# [PROMPT]
Set down the records again, keeping each line exactly as it is.

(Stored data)
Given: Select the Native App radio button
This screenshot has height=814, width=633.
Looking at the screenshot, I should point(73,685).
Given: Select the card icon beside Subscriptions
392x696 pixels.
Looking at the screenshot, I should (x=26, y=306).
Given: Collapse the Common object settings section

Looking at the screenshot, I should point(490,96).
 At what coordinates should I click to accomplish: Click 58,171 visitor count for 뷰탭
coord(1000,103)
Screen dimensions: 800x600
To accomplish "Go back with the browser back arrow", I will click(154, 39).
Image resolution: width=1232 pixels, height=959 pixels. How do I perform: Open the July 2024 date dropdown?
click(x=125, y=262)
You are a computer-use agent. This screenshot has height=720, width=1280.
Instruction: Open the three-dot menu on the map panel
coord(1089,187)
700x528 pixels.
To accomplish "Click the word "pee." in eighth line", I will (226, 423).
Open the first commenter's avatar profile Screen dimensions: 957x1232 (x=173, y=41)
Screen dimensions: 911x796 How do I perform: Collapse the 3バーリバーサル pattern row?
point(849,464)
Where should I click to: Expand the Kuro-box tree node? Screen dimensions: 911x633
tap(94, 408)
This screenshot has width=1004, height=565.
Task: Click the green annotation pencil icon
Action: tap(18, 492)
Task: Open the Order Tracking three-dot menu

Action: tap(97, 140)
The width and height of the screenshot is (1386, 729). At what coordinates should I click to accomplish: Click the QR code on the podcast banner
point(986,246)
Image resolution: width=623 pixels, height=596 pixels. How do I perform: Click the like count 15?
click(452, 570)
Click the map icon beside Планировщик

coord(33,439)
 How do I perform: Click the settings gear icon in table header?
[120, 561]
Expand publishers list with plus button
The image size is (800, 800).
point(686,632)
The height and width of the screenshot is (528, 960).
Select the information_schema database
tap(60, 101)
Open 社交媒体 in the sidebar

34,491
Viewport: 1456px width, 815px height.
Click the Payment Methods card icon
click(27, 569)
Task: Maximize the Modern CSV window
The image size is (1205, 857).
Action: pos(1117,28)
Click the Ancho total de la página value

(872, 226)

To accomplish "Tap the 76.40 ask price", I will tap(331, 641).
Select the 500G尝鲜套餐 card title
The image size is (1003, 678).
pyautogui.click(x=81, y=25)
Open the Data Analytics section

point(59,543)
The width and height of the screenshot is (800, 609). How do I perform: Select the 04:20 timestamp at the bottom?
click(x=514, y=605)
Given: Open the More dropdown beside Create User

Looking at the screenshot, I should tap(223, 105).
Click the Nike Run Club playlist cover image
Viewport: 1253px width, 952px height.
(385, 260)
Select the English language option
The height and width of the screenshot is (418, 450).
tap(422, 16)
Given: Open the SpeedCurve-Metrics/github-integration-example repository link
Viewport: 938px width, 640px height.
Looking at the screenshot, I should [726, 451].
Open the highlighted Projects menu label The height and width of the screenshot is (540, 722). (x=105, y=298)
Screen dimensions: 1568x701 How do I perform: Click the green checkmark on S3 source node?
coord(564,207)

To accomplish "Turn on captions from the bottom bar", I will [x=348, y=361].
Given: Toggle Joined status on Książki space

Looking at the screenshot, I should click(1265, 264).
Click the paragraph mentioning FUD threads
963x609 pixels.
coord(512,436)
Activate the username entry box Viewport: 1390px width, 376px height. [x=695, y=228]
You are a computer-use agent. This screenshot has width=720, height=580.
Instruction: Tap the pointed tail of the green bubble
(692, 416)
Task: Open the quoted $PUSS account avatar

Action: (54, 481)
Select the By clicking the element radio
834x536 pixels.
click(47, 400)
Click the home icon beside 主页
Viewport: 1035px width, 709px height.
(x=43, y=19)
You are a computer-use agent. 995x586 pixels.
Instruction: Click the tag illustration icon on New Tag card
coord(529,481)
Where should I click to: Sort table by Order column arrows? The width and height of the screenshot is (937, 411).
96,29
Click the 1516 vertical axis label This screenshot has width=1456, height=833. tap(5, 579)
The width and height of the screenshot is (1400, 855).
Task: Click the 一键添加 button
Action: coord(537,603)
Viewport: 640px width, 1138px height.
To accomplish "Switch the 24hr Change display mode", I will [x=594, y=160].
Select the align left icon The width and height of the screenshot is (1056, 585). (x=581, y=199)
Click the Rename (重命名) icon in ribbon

# [FINAL ANSWER]
Given: Select the Native App radio button
This screenshot has height=814, width=633.
Looking at the screenshot, I should point(73,685).
Given: Select the card icon beside Subscriptions
392x696 pixels.
Looking at the screenshot, I should (x=26, y=306).
Given: Collapse the Common object settings section

Looking at the screenshot, I should point(490,96).
 At what coordinates should I click to accomplish: Click 58,171 visitor count for 뷰탭
coord(1000,103)
Screen dimensions: 800x600
To accomplish "Go back with the browser back arrow", I will click(154, 39).
Image resolution: width=1232 pixels, height=959 pixels. How do I perform: Open the July 2024 date dropdown?
click(x=125, y=262)
You are a computer-use agent. This screenshot has height=720, width=1280.
Instruction: Open the three-dot menu on the map panel
coord(1089,187)
700x528 pixels.
To accomplish "Click the word "pee." in eighth line", I will (226, 423).
Open the first commenter's avatar profile Screen dimensions: 957x1232 (x=173, y=41)
Screen dimensions: 911x796 How do I perform: Collapse the 3バーリバーサル pattern row?
point(849,464)
Where should I click to: Expand the Kuro-box tree node? Screen dimensions: 911x633
tap(94, 408)
This screenshot has width=1004, height=565.
Task: Click the green annotation pencil icon
Action: tap(18, 492)
Task: Open the Order Tracking three-dot menu

Action: tap(97, 140)
The width and height of the screenshot is (1386, 729). At what coordinates should I click to accomplish: Click the QR code on the podcast banner
point(986,246)
Image resolution: width=623 pixels, height=596 pixels. How do I perform: Click the like count 15?
click(452, 570)
Click the map icon beside Планировщик

coord(33,439)
 How do I perform: Click the settings gear icon in table header?
[120, 561]
Expand publishers list with plus button
The image size is (800, 800).
point(686,632)
The height and width of the screenshot is (528, 960).
Select the information_schema database
tap(60, 101)
Open 社交媒体 in the sidebar

34,491
Viewport: 1456px width, 815px height.
Click the Payment Methods card icon
click(27, 569)
Task: Maximize the Modern CSV window
The image size is (1205, 857).
Action: pos(1117,28)
Click the Ancho total de la página value

(872, 226)

To accomplish "Tap the 76.40 ask price", I will tap(331, 641).
Select the 500G尝鲜套餐 card title
The image size is (1003, 678).
pyautogui.click(x=81, y=25)
Open the Data Analytics section

point(59,543)
The width and height of the screenshot is (800, 609). How do I perform: Select the 04:20 timestamp at the bottom?
click(x=514, y=605)
Given: Open the More dropdown beside Create User

Looking at the screenshot, I should tap(223, 105).
Click the Nike Run Club playlist cover image
Viewport: 1253px width, 952px height.
(385, 260)
Select the English language option
The height and width of the screenshot is (418, 450).
tap(422, 16)
Given: Open the SpeedCurve-Metrics/github-integration-example repository link
Viewport: 938px width, 640px height.
Looking at the screenshot, I should [726, 451].
Open the highlighted Projects menu label The height and width of the screenshot is (540, 722). (x=105, y=298)
Screen dimensions: 1568x701 How do I perform: Click the green checkmark on S3 source node?
coord(564,207)

To accomplish "Turn on captions from the bottom bar", I will [x=348, y=361].
Given: Toggle Joined status on Książki space

Looking at the screenshot, I should click(1265, 264).
Click the paragraph mentioning FUD threads
963x609 pixels.
coord(512,436)
Activate the username entry box Viewport: 1390px width, 376px height. [x=695, y=228]
You are a computer-use agent. This screenshot has width=720, height=580.
Instruction: Tap the pointed tail of the green bubble
(692, 416)
Task: Open the quoted $PUSS account avatar

Action: (54, 481)
Select the By clicking the element radio
834x536 pixels.
click(47, 400)
Click the home icon beside 主页
Viewport: 1035px width, 709px height.
(x=43, y=19)
You are a computer-use agent. 995x586 pixels.
Instruction: Click the tag illustration icon on New Tag card
coord(529,481)
Where should I click to: Sort table by Order column arrows? The width and height of the screenshot is (937, 411).
96,29
Click the 1516 vertical axis label This screenshot has width=1456, height=833. tap(5, 579)
The width and height of the screenshot is (1400, 855).
Task: Click the 一键添加 button
Action: coord(537,603)
Viewport: 640px width, 1138px height.
To accomplish "Switch the 24hr Change display mode", I will [x=594, y=160].
Select the align left icon The width and height of the screenshot is (1056, 585). (x=581, y=199)
Click the Rename (重命名) icon in ribbon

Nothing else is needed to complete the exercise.